▸ **WHAT IS NEEDED**
Reproduce only the lines that run from the line with "Open the settings gear icon" to the last line of the material, both ends included, exactly as they appear.

▸ **LISTED ENTRIES**
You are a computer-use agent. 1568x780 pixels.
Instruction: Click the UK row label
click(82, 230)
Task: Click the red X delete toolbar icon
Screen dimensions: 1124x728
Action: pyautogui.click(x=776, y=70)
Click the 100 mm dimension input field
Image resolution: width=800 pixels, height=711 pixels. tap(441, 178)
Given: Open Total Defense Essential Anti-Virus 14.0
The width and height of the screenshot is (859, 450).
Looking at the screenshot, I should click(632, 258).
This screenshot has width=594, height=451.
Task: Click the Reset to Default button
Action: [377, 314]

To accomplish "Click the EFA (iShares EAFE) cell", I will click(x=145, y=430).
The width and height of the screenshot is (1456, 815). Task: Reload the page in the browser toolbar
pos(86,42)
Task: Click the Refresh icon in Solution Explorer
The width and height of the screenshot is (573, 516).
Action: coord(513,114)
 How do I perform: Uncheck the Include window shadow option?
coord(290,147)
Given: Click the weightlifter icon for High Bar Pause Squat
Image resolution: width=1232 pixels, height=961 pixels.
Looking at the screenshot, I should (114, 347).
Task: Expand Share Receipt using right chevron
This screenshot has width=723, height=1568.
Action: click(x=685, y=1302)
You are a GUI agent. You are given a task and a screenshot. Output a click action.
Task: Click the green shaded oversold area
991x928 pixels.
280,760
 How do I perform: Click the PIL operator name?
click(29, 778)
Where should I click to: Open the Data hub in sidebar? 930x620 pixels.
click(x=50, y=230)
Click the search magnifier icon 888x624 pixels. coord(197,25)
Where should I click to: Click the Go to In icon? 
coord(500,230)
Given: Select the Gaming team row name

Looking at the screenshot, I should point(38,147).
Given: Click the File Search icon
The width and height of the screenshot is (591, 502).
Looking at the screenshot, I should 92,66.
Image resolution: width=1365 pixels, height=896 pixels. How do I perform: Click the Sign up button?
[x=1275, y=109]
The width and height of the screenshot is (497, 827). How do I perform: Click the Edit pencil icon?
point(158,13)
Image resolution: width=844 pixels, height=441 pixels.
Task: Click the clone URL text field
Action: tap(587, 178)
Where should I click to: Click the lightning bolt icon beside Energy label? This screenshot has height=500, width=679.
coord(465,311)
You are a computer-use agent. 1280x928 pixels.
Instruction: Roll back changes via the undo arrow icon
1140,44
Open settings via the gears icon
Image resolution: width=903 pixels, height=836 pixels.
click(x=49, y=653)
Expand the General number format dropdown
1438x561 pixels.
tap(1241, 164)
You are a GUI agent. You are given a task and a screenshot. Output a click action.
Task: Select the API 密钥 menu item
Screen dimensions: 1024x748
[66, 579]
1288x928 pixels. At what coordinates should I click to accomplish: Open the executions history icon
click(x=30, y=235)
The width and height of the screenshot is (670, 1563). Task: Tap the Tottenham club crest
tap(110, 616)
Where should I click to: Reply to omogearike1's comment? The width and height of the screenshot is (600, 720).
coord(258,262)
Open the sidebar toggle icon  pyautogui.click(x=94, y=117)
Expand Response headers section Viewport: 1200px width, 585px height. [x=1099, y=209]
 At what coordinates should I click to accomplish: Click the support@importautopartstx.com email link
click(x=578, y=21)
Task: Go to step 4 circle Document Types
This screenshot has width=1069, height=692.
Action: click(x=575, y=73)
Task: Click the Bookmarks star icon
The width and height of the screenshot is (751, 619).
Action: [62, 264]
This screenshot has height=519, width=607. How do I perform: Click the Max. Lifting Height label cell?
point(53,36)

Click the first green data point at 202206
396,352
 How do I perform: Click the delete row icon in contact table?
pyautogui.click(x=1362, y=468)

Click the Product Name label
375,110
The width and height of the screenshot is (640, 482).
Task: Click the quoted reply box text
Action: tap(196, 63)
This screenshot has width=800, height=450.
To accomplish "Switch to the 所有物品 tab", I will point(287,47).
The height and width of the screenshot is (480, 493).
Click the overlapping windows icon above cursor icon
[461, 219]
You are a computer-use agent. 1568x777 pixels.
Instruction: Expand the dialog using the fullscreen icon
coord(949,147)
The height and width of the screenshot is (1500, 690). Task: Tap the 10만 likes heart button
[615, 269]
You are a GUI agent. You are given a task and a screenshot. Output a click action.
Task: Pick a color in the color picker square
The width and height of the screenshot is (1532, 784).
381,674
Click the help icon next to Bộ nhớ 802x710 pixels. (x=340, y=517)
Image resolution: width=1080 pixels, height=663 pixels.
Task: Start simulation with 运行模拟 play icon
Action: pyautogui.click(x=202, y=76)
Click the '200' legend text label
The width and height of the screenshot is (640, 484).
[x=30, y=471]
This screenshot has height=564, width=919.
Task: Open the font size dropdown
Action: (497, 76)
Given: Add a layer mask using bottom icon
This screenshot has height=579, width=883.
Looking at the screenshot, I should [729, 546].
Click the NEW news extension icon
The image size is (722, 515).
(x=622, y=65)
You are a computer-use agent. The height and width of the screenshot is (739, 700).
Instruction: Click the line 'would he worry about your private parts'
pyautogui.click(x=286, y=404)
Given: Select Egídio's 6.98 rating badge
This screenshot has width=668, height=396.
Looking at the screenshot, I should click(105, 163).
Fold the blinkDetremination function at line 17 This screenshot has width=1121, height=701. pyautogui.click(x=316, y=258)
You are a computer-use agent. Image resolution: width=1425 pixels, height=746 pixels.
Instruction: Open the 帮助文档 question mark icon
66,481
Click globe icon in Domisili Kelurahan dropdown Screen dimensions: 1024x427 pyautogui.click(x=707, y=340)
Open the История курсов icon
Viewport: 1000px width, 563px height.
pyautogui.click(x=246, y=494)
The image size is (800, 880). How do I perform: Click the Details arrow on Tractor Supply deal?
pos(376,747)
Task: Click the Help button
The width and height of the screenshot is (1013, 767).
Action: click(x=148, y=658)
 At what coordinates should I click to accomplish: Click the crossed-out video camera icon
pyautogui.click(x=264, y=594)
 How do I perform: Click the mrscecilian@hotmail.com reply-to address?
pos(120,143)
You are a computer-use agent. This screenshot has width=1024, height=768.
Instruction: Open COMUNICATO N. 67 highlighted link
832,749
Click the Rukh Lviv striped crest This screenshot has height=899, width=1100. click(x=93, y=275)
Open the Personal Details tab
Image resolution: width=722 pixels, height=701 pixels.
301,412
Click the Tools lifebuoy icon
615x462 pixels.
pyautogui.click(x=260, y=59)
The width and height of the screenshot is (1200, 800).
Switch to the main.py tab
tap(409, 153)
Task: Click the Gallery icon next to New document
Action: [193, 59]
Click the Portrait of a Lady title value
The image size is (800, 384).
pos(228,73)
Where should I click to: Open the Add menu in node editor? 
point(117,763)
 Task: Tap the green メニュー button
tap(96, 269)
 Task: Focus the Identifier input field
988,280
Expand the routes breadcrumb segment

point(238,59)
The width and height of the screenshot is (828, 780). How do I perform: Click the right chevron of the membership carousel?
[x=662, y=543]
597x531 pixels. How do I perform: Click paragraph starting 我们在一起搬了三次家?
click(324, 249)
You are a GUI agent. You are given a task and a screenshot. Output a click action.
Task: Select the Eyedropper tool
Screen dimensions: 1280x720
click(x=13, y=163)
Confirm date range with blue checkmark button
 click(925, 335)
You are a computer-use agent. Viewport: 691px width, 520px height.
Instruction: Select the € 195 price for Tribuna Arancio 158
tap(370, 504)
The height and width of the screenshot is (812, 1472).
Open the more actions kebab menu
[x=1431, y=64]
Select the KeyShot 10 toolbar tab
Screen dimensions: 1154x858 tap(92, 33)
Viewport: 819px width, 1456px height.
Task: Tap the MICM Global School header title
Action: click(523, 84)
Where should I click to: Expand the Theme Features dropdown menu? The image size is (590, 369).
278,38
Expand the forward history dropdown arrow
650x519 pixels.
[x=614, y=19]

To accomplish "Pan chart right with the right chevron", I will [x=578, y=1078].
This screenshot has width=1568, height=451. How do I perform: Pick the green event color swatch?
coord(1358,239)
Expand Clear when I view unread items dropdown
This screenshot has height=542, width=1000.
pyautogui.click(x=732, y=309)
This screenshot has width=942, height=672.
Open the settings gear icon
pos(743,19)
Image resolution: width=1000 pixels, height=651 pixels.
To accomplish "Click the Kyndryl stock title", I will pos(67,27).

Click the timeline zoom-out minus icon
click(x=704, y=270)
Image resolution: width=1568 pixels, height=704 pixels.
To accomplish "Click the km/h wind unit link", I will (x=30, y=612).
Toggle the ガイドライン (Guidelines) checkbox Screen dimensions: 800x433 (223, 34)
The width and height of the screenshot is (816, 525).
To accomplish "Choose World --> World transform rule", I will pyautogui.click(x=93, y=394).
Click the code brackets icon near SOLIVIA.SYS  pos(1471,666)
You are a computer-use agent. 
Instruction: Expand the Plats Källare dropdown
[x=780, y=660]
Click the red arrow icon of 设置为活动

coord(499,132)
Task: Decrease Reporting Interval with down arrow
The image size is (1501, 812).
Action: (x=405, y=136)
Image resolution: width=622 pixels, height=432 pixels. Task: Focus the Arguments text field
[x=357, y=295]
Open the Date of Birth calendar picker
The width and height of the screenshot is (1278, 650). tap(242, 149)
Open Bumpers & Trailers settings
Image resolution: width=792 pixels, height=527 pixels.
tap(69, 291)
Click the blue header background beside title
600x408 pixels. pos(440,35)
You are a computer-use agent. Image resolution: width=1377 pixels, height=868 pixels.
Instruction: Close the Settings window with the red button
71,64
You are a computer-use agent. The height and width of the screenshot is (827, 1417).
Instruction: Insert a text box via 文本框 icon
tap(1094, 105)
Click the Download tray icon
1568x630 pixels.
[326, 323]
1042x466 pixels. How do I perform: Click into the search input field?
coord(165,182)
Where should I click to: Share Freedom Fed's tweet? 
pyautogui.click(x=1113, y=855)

▸ **TASK ANSWER**
Open the settings gear icon
pos(743,19)
Image resolution: width=1000 pixels, height=651 pixels.
To accomplish "Click the Kyndryl stock title", I will pos(67,27).

Click the timeline zoom-out minus icon
click(x=704, y=270)
Image resolution: width=1568 pixels, height=704 pixels.
To accomplish "Click the km/h wind unit link", I will (x=30, y=612).
Toggle the ガイドライン (Guidelines) checkbox Screen dimensions: 800x433 (223, 34)
The width and height of the screenshot is (816, 525).
To accomplish "Choose World --> World transform rule", I will pyautogui.click(x=93, y=394).
Click the code brackets icon near SOLIVIA.SYS  pos(1471,666)
You are a computer-use agent. 
Instruction: Expand the Plats Källare dropdown
[x=780, y=660]
Click the red arrow icon of 设置为活动

coord(499,132)
Task: Decrease Reporting Interval with down arrow
The image size is (1501, 812).
Action: (x=405, y=136)
Image resolution: width=622 pixels, height=432 pixels. Task: Focus the Arguments text field
[x=357, y=295]
Open the Date of Birth calendar picker
The width and height of the screenshot is (1278, 650). tap(242, 149)
Open Bumpers & Trailers settings
Image resolution: width=792 pixels, height=527 pixels.
tap(69, 291)
Click the blue header background beside title
600x408 pixels. pos(440,35)
You are a computer-use agent. Image resolution: width=1377 pixels, height=868 pixels.
Instruction: Close the Settings window with the red button
71,64
You are a computer-use agent. The height and width of the screenshot is (827, 1417).
Instruction: Insert a text box via 文本框 icon
tap(1094, 105)
Click the Download tray icon
1568x630 pixels.
[326, 323]
1042x466 pixels. How do I perform: Click into the search input field?
coord(165,182)
Where should I click to: Share Freedom Fed's tweet? 
pyautogui.click(x=1113, y=855)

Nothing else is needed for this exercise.